Given passage:
====

On 26/03/2019 18:44, Edward Cree wrote:
On 26/03/2019 18:05, Jiong Wang wrote:
eBPF ISA specification requires high 32-bit cleared when low 32-bit
sub-register is written. This applies to destination register of ALU32 etc.
JIT back-ends must guarantee this semantic when doing code-gen.
x86-64 and arm64 ISA has the same semantic, so the corresponding JIT
back-end doesn't need to do extra work. However, 32-bit arches (arm, nfp
etc.) and some other 64-bit arches (powerpc, sparc etc), need explicit zero
extension sequence to meet such semantic.
This is important, because for code the following:
u64_value = (u64) u32_value
... other uses of u64_value
compiler could exploit the semantic described above and save those zero
extensions for extending u32_value to u64_value. Hardware, runtime, or BPF
JIT back-ends, are responsible for guaranteeing this. Some benchmarks show
~40% sub-register writes out of total insns, meaning ~40% extra code-gen (
could go up to more for some arches which requires two shifts for zero
extension) because JIT back-end needs to do extra code-gen for all such
instructions.
However this is not always necessary in case u32_value is never cast into
a u64, which is quite normal in real life program. So, it would be really
good if we could identify those places where such type cast happened, and
only do zero extensions for them, not for the others. This could save a lot
of BPF code-gen.
Algo:
- Record indices of instructions that do sub-register def (write). And
these indices need to stay with function state so path pruning and bpf
to bpf function call could be handled properly.
These indices are kept up to date while doing insn walk.
- A full register read on an active sub-register def marks the def insn as
needing zero extension on dst register.

====

Data:
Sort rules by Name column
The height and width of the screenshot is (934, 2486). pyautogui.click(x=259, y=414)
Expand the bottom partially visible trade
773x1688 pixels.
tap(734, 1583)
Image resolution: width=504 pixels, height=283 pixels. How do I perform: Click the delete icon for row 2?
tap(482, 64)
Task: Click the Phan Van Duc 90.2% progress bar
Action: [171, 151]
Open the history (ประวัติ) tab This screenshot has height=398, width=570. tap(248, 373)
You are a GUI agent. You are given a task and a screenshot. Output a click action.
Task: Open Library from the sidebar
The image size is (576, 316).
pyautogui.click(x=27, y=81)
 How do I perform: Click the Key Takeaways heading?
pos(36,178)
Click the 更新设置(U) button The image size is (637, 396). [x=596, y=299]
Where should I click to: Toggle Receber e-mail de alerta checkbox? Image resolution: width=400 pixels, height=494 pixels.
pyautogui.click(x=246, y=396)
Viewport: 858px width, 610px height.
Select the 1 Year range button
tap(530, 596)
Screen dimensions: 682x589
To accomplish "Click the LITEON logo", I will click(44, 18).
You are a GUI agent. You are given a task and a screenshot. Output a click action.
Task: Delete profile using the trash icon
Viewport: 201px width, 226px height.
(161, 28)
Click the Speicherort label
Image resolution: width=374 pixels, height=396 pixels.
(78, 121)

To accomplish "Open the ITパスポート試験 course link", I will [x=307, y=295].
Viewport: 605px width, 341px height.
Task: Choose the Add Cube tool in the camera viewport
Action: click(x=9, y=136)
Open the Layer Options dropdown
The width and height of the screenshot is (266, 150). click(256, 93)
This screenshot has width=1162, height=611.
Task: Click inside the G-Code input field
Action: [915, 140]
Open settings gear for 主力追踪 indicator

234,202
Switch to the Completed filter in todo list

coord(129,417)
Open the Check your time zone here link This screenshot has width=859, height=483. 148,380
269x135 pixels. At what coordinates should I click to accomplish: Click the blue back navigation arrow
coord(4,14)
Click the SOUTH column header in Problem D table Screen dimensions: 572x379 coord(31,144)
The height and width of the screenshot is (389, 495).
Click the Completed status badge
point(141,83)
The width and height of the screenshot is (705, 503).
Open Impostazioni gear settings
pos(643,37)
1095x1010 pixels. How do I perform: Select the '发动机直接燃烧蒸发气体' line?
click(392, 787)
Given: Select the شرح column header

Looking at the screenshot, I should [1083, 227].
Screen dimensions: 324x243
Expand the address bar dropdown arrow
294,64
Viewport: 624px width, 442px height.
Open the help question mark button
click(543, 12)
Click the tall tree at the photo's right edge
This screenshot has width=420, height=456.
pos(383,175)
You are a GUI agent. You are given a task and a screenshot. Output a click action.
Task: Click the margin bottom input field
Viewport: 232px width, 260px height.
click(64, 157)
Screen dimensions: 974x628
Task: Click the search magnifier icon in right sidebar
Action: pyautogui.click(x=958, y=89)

====

Problems:
a) According to the passage on eBPF sub-register zero extension, what proportion of total instructions do some benchmarks show to be sub-register writes?
b) Continue the passage on eBPF sub-register zero extension from the point at which it stops.

Answers below:
a) About 40% of total instructions are sub-register writes.

b)
- A new sub-register write overrides the old one.
A new full register write makes the register free of zero extension on
dst register.
- When propagating register read64 during path pruning, it also marks def
insns whose defs are hanging active sub-register, if there is any read64
from shown from the equal state.
Reviewed-by: Jakub Kicinski <jakub.kicinski@xxxxxxxxxxxxx>
Signed-off-by: Jiong Wang <jiong.wang@xxxxxxxxxxxxx>
---
include/linux/bpf_verifier.h | 4 +++
kernel/bpf/verifier.c | 85 +++++++++++++++++++++++++++++++++++++++++---
2 files changed, 84 insertions(+), 5 deletions(-)
diff --git a/include/linux/bpf_verifier.h b/include/linux/bpf_verifier.h
index 27761ab..0ae9a3f 100644
--- a/include/linux/bpf_verifier.h
+++ b/include/linux/bpf_verifier.h
@@ -181,6 +181,9 @@ struct bpf_func_state {
*/
u32 subprogno;
+ /* tracks subreg definition. */
Ideally this comment should mention that the stored value is the insn_idx
of the writing insn. Perhaps also that this is safe because patching
(bpf_patch_insn_data()) only happens after main verification completes.
OK, will add more comments for this.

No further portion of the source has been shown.